(REQUIREMENT):
Please return all the records exactly, with nothing left out.

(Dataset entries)
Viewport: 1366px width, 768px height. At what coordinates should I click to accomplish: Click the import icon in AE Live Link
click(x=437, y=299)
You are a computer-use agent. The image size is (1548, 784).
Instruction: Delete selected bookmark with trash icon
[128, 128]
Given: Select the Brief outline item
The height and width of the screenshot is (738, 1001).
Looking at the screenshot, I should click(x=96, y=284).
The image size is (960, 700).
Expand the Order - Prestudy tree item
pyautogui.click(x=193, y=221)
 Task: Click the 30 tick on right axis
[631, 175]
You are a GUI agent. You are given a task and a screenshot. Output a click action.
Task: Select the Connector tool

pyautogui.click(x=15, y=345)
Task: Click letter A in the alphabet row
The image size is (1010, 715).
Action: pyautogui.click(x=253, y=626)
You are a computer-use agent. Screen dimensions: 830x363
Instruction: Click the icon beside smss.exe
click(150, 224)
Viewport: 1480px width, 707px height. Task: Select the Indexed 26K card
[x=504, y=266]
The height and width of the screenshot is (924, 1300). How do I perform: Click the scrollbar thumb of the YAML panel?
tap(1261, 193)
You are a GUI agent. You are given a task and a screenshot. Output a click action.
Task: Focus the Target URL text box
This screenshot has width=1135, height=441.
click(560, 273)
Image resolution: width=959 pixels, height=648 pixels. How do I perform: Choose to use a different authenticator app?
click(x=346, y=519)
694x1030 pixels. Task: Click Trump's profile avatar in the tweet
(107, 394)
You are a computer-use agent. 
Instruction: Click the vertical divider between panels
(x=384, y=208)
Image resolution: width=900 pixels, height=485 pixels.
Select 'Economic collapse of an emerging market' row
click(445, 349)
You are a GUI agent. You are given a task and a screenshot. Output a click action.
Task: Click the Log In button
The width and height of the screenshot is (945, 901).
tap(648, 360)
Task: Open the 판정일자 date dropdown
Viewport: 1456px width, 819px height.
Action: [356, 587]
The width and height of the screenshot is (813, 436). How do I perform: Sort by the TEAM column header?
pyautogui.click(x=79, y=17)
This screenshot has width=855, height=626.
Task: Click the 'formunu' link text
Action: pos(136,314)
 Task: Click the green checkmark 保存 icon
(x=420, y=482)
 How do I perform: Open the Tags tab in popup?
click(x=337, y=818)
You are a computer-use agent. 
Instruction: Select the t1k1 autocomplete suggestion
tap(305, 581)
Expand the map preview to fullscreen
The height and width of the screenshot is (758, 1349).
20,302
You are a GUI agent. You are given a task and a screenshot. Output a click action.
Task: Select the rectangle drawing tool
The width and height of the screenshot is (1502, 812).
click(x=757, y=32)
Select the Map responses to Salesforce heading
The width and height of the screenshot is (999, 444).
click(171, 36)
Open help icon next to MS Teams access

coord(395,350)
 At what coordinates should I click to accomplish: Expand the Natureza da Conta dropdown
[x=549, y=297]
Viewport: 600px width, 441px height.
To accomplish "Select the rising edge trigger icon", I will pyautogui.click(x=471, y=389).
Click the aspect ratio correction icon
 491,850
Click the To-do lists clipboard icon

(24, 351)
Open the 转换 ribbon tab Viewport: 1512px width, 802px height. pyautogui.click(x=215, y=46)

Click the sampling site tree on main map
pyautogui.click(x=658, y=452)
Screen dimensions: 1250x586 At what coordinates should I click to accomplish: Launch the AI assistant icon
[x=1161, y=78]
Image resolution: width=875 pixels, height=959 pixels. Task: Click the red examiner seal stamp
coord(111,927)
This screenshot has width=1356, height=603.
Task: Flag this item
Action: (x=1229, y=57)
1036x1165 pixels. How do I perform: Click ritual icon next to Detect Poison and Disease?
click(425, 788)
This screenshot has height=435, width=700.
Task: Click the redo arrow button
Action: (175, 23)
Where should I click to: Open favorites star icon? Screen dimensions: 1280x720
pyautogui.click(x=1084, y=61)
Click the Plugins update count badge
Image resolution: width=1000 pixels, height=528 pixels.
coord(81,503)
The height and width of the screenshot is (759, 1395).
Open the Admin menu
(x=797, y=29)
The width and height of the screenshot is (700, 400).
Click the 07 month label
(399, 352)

(RESULT OF THIS TASK):
Viewport: 1366px width, 768px height. At what coordinates should I click to accomplish: Click the import icon in AE Live Link
click(x=437, y=299)
You are a computer-use agent. The image size is (1548, 784).
Instruction: Delete selected bookmark with trash icon
[128, 128]
Given: Select the Brief outline item
The height and width of the screenshot is (738, 1001).
Looking at the screenshot, I should click(x=96, y=284).
The image size is (960, 700).
Expand the Order - Prestudy tree item
pyautogui.click(x=193, y=221)
 Task: Click the 30 tick on right axis
[631, 175]
You are a GUI agent. You are given a task and a screenshot. Output a click action.
Task: Select the Connector tool

pyautogui.click(x=15, y=345)
Task: Click letter A in the alphabet row
The image size is (1010, 715).
Action: pyautogui.click(x=253, y=626)
You are a computer-use agent. Screen dimensions: 830x363
Instruction: Click the icon beside smss.exe
click(150, 224)
Viewport: 1480px width, 707px height. Task: Select the Indexed 26K card
[x=504, y=266]
The height and width of the screenshot is (924, 1300). How do I perform: Click the scrollbar thumb of the YAML panel?
tap(1261, 193)
You are a GUI agent. You are given a task and a screenshot. Output a click action.
Task: Focus the Target URL text box
This screenshot has width=1135, height=441.
click(560, 273)
Image resolution: width=959 pixels, height=648 pixels. How do I perform: Choose to use a different authenticator app?
click(x=346, y=519)
694x1030 pixels. Task: Click Trump's profile avatar in the tweet
(107, 394)
You are a computer-use agent. 
Instruction: Click the vertical divider between panels
(x=384, y=208)
Image resolution: width=900 pixels, height=485 pixels.
Select 'Economic collapse of an emerging market' row
click(445, 349)
You are a GUI agent. You are given a task and a screenshot. Output a click action.
Task: Click the Log In button
The width and height of the screenshot is (945, 901).
tap(648, 360)
Task: Open the 판정일자 date dropdown
Viewport: 1456px width, 819px height.
Action: [356, 587]
The width and height of the screenshot is (813, 436). How do I perform: Sort by the TEAM column header?
pyautogui.click(x=79, y=17)
This screenshot has width=855, height=626.
Task: Click the 'formunu' link text
Action: pos(136,314)
 Task: Click the green checkmark 保存 icon
(x=420, y=482)
 How do I perform: Open the Tags tab in popup?
click(x=337, y=818)
You are a computer-use agent. 
Instruction: Select the t1k1 autocomplete suggestion
tap(305, 581)
Expand the map preview to fullscreen
The height and width of the screenshot is (758, 1349).
20,302
You are a GUI agent. You are given a task and a screenshot. Output a click action.
Task: Select the rectangle drawing tool
The width and height of the screenshot is (1502, 812).
click(x=757, y=32)
Select the Map responses to Salesforce heading
The width and height of the screenshot is (999, 444).
click(171, 36)
Open help icon next to MS Teams access

coord(395,350)
 At what coordinates should I click to accomplish: Expand the Natureza da Conta dropdown
[x=549, y=297]
Viewport: 600px width, 441px height.
To accomplish "Select the rising edge trigger icon", I will pyautogui.click(x=471, y=389).
Click the aspect ratio correction icon
 491,850
Click the To-do lists clipboard icon

(24, 351)
Open the 转换 ribbon tab Viewport: 1512px width, 802px height. pyautogui.click(x=215, y=46)

Click the sampling site tree on main map
pyautogui.click(x=658, y=452)
Screen dimensions: 1250x586 At what coordinates should I click to accomplish: Launch the AI assistant icon
[x=1161, y=78]
Image resolution: width=875 pixels, height=959 pixels. Task: Click the red examiner seal stamp
coord(111,927)
This screenshot has width=1356, height=603.
Task: Flag this item
Action: (x=1229, y=57)
1036x1165 pixels. How do I perform: Click ritual icon next to Detect Poison and Disease?
click(425, 788)
This screenshot has height=435, width=700.
Task: Click the redo arrow button
Action: (175, 23)
Where should I click to: Open favorites star icon? Screen dimensions: 1280x720
pyautogui.click(x=1084, y=61)
Click the Plugins update count badge
Image resolution: width=1000 pixels, height=528 pixels.
coord(81,503)
The height and width of the screenshot is (759, 1395).
Open the Admin menu
(x=797, y=29)
The width and height of the screenshot is (700, 400).
Click the 07 month label
(399, 352)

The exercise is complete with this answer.